Nigeria: ECOWAS court begins hearing in case challenging death row provisions in Nigeria's statute books

Abuja, Nigeria (PANA) - The Community Court of Justice, ECOWAS, will Tuesday begin hearing in a case brought by Nnenna Obi, a prisoner who has been on death row in Nigeria’s South-east Enugu State since 2005 challenging the provisions for mandatory death sentence in Nigeria’s statute books.

Nnenna is asking the court to hold that her conviction for murder by the High Court of Anambra State, South-east Nigeria, which was subsequently confirmed by appellate courts, violated her fundamental rights to life and dignity of human person guaranteed under sections 33 and 34 of the 1999 Nigerian constitution and Articles 4 and 5 of the
African Charter on Human and Peoples’ Rights to which the country is a signatory.
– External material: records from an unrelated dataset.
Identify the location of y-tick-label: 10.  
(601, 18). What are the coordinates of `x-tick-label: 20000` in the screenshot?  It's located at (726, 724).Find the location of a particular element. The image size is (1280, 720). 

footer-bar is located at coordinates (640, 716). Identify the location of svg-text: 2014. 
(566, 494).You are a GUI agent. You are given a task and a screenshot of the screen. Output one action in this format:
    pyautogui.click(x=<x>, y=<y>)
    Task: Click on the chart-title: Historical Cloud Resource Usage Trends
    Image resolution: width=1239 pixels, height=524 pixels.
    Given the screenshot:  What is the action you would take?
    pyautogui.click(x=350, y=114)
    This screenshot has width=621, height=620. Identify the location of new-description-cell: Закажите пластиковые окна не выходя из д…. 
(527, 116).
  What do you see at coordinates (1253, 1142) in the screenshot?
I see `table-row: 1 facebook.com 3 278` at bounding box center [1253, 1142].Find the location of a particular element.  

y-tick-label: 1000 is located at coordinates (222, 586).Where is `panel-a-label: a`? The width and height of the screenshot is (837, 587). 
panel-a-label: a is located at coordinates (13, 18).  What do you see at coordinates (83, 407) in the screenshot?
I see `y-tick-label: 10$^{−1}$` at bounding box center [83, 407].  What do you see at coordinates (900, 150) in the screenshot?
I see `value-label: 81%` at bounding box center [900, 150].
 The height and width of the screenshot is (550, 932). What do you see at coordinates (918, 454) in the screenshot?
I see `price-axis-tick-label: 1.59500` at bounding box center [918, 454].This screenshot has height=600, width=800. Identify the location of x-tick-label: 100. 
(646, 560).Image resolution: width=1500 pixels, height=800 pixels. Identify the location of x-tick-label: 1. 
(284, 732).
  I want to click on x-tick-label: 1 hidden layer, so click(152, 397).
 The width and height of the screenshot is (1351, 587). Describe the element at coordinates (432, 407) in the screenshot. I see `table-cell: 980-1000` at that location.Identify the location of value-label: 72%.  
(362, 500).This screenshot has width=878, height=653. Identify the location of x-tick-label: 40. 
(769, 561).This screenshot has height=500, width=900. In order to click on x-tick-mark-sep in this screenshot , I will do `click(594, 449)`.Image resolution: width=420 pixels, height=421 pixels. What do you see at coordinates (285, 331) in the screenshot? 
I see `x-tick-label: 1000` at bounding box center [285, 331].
Specifically, Nnenna, who filed the case on behalf of other death row prisoners, is asking the ECOWAS court to declare that the provisions of death sentence in the laws of Nigeria are inconsistent with the provisions of the 1993 ECOWAS Revised Treaty, the International Covenant on Civil and Political Rights and other laws and treaty relating to the right to freedom from torture, cruel, inhuman and degrading treatment.

The plaintiff also wants a declaration that the provision of death sentence for anyone convicted of murder or armed robbery under the constitution and Nigeria’s criminal code were gross violations of her rights and those of other death row inmates as ECOWAS citizens.

She therefore wants the court to order Nigeria to amend, revise and alter in all its statute books at all levels the mandatory sentencing provisions of sentencing under section 319 of the Criminal Code and the relevant sections of the Robbery and Firearms Act, and replace them with provisions that allow the court the discretion of sentencing in all matters.

Moreover, she wants the court to direct the government to reconsider the sentences of the plaintiff and other death row inmates, who were sentenced under the mandatory sentencing provisions to allow the courts that sentenced them determine the appropriateness of their sentence and where necessary commute them to terms of imprisonment.